### PAGE
++++++++
On September 13, 2024, Trustee filed his Final Report. The Final Report
indicated that he had collected $140,630.99 for the estate and paid $297.22 in
administrative expenses and $6,815.71 in bank service fees, leaving
$133,518.06 to distribute. Trustee provided a table showing that he intended
to pay $118,820.61 in professional fees, leaving only $14,697.45 to distribute to
claimants (approximately 15%).
On the same day, Trustee filed his application for compensation seeking
statutory fees in the amount of $10,281.55 and expenses of $24.22.
9 D. Shay’s objections to the professional fee applications
Shay objected to all three fee requests. In a lengthy objection to Trustee’s
Attorney’s fee request, Shay accused Trustee’s Attorney of fee churning and
depleting a surplus estate. Shay argued that a significant portion of the fees
charged by Trustee’s Attorney was for performing the statutory duties of the
chapter 7 trustee rather than legal work. Shay also argued that Trustee’s
Attorney failed to exercise reasonable business judgment in continuing to
object to Shay’s claims.
++++++++
### DATA
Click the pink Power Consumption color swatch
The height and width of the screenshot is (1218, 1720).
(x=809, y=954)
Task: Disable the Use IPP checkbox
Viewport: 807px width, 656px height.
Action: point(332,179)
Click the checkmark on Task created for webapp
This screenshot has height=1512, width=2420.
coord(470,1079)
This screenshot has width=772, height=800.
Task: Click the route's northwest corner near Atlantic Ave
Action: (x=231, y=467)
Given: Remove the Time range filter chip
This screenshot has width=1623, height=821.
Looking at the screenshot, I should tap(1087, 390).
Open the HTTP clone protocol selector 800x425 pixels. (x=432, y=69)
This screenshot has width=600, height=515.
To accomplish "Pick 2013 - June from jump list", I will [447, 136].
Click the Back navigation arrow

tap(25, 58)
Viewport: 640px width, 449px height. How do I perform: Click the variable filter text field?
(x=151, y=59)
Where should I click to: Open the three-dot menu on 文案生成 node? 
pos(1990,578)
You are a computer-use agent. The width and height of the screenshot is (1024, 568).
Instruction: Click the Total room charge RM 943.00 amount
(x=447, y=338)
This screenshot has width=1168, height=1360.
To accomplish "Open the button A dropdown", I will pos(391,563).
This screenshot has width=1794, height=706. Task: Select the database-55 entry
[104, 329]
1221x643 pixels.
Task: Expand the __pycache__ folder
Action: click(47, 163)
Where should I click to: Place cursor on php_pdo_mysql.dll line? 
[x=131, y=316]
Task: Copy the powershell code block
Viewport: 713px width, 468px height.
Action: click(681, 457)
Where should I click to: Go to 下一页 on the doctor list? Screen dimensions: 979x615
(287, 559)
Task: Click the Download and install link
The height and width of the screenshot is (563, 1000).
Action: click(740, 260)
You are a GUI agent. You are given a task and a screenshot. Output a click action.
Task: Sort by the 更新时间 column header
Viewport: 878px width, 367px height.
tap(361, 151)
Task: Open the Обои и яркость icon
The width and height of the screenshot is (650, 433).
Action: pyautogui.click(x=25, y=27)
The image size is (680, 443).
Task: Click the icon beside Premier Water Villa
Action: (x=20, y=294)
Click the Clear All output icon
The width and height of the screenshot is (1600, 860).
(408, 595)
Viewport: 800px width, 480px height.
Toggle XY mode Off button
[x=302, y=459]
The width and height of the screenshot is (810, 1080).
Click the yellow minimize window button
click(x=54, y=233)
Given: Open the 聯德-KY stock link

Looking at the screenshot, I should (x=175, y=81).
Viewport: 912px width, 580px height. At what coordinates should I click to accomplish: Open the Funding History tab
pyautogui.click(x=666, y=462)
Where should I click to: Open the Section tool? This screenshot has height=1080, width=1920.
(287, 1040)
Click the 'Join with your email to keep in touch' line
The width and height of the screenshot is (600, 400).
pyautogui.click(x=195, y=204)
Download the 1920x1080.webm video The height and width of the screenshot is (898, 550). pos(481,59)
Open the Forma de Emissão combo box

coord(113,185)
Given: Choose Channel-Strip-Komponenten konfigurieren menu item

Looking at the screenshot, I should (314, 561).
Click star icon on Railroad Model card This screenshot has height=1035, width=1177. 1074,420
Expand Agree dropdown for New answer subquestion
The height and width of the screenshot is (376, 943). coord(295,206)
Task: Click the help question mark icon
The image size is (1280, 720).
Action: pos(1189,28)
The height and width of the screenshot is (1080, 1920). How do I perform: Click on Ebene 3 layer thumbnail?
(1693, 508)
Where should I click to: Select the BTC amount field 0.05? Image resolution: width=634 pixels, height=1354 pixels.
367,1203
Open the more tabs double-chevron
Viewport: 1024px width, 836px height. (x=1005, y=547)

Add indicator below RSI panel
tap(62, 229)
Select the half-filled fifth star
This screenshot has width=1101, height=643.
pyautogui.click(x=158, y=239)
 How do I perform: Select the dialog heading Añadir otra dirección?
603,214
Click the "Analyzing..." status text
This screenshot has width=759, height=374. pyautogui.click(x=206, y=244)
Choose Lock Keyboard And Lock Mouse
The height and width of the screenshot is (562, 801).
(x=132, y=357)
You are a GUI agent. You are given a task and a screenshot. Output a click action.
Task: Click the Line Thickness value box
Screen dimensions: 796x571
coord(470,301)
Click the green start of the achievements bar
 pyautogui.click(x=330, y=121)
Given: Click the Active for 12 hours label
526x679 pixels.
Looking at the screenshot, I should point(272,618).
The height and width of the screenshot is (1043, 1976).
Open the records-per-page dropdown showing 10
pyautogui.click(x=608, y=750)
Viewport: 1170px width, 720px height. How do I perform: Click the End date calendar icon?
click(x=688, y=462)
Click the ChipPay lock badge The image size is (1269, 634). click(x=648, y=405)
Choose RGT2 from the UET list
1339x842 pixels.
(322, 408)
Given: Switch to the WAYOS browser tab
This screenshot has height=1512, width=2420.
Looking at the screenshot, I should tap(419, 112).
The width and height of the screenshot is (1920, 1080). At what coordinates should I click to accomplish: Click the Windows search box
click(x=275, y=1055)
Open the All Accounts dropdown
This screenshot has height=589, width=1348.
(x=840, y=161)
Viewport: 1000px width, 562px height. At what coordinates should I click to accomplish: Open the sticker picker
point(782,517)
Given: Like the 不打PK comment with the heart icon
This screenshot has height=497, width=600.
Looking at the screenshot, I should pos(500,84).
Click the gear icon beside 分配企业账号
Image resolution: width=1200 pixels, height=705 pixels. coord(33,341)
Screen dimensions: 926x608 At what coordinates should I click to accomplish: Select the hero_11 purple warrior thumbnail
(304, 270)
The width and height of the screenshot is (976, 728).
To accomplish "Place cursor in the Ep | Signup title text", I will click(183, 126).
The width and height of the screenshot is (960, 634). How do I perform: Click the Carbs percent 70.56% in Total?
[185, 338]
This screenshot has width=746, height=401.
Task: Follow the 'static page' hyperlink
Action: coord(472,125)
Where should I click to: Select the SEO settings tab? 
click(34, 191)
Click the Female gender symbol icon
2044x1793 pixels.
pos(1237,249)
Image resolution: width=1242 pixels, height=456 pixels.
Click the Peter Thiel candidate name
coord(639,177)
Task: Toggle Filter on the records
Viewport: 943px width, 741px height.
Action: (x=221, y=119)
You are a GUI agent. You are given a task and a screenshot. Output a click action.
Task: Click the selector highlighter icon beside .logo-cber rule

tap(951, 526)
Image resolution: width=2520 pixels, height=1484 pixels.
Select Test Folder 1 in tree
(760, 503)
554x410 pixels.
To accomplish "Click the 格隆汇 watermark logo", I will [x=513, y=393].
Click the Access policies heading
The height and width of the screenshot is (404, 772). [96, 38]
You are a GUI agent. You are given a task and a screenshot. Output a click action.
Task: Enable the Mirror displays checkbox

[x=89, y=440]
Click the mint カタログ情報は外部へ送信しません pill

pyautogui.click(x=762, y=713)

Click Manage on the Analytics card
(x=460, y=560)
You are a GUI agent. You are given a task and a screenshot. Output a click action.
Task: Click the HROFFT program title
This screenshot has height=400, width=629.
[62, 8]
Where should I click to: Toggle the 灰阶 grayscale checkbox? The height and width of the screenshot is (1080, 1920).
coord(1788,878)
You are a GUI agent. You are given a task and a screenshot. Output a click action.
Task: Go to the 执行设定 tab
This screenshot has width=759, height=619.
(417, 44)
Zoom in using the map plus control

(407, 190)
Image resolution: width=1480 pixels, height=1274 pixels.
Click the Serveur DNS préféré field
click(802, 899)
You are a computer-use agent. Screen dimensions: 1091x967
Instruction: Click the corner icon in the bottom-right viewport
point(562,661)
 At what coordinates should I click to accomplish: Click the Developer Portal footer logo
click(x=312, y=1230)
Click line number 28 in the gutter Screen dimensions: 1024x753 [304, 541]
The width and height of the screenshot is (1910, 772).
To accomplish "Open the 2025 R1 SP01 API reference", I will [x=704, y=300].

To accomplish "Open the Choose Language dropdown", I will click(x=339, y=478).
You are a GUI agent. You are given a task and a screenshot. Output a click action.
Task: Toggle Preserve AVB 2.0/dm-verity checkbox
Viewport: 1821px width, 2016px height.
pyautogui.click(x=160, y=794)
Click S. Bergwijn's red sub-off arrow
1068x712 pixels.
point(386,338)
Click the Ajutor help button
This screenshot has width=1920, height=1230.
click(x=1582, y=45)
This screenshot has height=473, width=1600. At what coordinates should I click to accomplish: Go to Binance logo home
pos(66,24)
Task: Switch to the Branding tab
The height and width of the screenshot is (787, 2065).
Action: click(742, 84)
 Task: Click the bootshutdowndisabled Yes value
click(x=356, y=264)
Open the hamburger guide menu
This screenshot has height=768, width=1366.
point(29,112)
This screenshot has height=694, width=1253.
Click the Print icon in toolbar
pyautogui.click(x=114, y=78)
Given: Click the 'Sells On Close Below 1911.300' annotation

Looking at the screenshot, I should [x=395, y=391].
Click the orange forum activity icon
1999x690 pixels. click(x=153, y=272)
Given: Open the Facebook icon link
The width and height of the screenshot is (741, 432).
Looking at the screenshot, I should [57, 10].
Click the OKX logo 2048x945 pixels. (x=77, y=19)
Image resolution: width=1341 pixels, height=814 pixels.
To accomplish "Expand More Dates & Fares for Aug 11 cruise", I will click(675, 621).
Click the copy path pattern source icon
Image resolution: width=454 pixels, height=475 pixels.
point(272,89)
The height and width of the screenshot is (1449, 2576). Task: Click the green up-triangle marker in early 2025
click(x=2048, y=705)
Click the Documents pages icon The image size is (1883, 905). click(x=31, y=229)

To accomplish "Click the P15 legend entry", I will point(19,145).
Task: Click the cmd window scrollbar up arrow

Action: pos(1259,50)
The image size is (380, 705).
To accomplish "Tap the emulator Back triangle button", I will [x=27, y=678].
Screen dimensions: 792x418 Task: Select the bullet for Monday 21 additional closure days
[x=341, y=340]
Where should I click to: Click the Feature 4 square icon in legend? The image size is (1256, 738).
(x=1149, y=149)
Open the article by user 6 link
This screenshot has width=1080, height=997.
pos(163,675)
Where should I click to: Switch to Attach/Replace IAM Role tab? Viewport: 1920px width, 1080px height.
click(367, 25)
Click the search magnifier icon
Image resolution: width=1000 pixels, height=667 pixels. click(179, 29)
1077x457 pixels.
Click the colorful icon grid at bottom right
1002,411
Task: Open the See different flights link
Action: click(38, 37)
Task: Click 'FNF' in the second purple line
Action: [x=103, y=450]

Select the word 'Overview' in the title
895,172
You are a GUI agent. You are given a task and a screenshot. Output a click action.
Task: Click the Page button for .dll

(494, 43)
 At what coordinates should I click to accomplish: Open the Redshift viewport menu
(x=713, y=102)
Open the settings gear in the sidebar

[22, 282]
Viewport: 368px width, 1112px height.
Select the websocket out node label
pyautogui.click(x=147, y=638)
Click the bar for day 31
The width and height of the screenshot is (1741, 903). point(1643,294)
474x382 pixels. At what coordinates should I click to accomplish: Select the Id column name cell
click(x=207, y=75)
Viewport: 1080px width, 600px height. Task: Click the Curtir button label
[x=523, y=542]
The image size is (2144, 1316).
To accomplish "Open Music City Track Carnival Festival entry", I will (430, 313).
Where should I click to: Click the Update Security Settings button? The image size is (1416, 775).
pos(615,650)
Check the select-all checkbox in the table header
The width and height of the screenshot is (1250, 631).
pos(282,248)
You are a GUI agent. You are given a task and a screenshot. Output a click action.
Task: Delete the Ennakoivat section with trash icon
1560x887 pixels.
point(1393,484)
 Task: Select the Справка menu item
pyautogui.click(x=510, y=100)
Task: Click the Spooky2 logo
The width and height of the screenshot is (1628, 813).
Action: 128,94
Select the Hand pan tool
++++++++
### EXERCISE DETAILS
Reproduce the bankruptcy fee passage above word for word, from start to finish.

### ANSWER
On September 13, 2024, Trustee filed his Final Report. The Final Report
indicated that he had collected $140,630.99 for the estate and paid $297.22 in
administrative expenses and $6,815.71 in bank service fees, leaving
$133,518.06 to distribute. Trustee provided a table showing that he intended
to pay $118,820.61 in professional fees, leaving only $14,697.45 to distribute to
claimants (approximately 15%).
On the same day, Trustee filed his application for compensation seeking
statutory fees in the amount of $10,281.55 and expenses of $24.22.
9 D. Shay’s objections to the professional fee applications
Shay objected to all three fee requests. In a lengthy objection to Trustee’s
Attorney’s fee request, Shay accused Trustee’s Attorney of fee churning and
depleting a surplus estate. Shay argued that a significant portion of the fees
charged by Trustee’s Attorney was for performing the statutory duties of the
chapter 7 trustee rather than legal work. Shay also argued that Trustee’s
Attorney failed to exercise reasonable business judgment in continuing to
object to Shay’s claims.